My mother seldom inquired about my blog as my father had long-ago forbidden her to read it. Still, the narcissism propelling my ongoing attempt at internet validation piqued her interest, every fair to fair.
“Yep,” I answered.
“Block over?” she followed.
“Only time will tell. Seems so for the moment, however,” I casually replied.
“Anything interesting?” she asked.
“Nope. Not particularly,” I answered. “ More humdrum meanderings about my romantic life and personal convictions.”
“What romantic life?” she snapped.
“Precisely, my dear Watson.”
My mother contributed one of her long, resigned sighs. The kind she reserved exclusively for her only child who would never give her grandchildren. “For the life of me, I don’t know how you came to be so cynical.”

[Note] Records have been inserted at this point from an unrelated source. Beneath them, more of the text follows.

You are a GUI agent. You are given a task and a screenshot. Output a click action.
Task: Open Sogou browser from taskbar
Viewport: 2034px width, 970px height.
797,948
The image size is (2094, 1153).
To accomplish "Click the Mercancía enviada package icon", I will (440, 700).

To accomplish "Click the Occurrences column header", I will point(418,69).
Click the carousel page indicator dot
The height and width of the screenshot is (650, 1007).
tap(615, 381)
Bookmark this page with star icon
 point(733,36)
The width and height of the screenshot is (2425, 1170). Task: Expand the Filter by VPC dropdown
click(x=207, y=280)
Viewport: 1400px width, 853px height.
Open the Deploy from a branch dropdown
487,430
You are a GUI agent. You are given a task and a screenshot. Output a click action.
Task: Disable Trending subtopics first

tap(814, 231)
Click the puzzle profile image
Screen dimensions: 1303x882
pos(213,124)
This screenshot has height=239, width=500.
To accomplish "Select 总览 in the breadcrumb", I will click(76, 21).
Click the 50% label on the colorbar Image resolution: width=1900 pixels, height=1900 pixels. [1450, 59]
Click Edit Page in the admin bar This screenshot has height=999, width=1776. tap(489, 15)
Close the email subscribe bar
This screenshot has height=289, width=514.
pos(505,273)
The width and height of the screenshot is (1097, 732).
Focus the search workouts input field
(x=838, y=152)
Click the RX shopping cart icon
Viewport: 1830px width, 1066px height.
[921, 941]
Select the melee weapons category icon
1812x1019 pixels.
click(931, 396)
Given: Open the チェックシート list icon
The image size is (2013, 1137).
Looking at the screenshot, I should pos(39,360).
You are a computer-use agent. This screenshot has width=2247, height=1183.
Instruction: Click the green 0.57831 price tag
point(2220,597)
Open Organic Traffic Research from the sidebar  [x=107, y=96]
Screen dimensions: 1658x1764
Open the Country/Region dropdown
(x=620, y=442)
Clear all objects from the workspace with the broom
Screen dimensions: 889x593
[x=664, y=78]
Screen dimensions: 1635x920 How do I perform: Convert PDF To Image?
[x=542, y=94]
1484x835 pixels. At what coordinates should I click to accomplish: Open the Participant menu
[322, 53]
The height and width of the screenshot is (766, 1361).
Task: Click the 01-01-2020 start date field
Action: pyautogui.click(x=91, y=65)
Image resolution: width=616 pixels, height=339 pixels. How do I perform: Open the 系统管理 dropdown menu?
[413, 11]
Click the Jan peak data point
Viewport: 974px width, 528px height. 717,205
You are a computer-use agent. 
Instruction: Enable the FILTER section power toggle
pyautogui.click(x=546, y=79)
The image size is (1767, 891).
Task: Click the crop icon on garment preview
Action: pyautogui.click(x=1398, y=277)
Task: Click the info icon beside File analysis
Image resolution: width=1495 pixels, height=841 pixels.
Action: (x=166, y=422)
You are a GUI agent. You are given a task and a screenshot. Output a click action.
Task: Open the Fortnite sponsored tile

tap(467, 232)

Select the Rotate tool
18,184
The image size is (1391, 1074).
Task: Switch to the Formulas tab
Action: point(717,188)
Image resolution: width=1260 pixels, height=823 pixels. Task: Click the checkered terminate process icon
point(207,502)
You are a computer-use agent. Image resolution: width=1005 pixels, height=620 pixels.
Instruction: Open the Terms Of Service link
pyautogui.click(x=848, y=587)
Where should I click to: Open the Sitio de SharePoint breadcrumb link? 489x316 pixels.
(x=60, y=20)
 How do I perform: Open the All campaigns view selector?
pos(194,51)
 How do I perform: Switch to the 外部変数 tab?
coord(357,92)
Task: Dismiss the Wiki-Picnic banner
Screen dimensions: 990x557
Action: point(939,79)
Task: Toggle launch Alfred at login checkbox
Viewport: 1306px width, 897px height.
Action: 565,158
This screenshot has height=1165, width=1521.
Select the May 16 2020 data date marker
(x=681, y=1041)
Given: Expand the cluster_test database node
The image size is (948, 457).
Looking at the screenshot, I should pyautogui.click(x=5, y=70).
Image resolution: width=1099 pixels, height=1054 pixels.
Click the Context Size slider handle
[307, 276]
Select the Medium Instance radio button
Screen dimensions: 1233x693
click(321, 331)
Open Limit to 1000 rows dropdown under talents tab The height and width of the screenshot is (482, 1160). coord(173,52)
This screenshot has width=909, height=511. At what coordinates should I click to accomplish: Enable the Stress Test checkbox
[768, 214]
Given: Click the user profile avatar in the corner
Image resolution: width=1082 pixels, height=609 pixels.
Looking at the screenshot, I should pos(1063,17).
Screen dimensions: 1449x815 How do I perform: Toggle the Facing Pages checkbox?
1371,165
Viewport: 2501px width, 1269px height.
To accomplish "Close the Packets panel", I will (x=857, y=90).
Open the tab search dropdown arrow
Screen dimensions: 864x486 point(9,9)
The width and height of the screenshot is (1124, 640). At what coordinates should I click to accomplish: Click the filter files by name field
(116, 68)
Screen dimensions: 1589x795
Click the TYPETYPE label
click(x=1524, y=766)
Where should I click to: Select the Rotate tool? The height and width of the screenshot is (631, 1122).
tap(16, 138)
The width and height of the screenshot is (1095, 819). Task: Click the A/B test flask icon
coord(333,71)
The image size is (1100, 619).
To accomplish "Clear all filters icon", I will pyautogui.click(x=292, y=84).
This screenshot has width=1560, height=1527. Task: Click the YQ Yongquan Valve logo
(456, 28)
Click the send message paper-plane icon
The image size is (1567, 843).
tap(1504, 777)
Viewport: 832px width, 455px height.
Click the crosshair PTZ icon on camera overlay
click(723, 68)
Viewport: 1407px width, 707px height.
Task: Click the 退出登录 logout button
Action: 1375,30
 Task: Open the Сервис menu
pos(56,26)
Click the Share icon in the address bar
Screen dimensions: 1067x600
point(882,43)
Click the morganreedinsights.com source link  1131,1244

“Oh?” I responded, my voice full of mock surprise. “Not exactly a sunny rainbow of starbursts and ju ju bees, over there, Sweetness.”
My mother’s reply was swift. “There was love in our home! There IS love in our home. I bet your readers would like to hear about that, for once. Instead of all this ‘I’m not getting married’ foolishness.”
I was certain my mother could feel the strength of my eye-roll from the backwoods North Carolina farm from whence she’d called. “I never said I wasn’t getting married, Smitty.”
“Well, are you?” she asked saucily.
“I’d sooner chew off my foot.” I replied.
“You are so unbelievably negative. I can hardly stand it.” I could sense the irritation in her voice. We had, after all, had this very conversation one thousand times.
“Negative? I’m PRO- love. I’m PRO-marriage. It’s because I respect them so much that I bitch. These are serious things that people enter into blindly; with little more consideration than one selects a window treatment.” I hoped my impassioned rationale would calm her before she suggested I sire a bastard.
Battle worn and wary, my mother relented. “It takes me a long time to pick out window treatments.”
“Well you, Madame, are a member of a very distinct minority. Besides. You’re a snob,” I teased.
“Do something for me?” my mother asked abruptly.
I sighed, then. Nothing good could come from this. “Yes, Mommy?”
“Just this once, write something nice about love. Do it for your Mother.”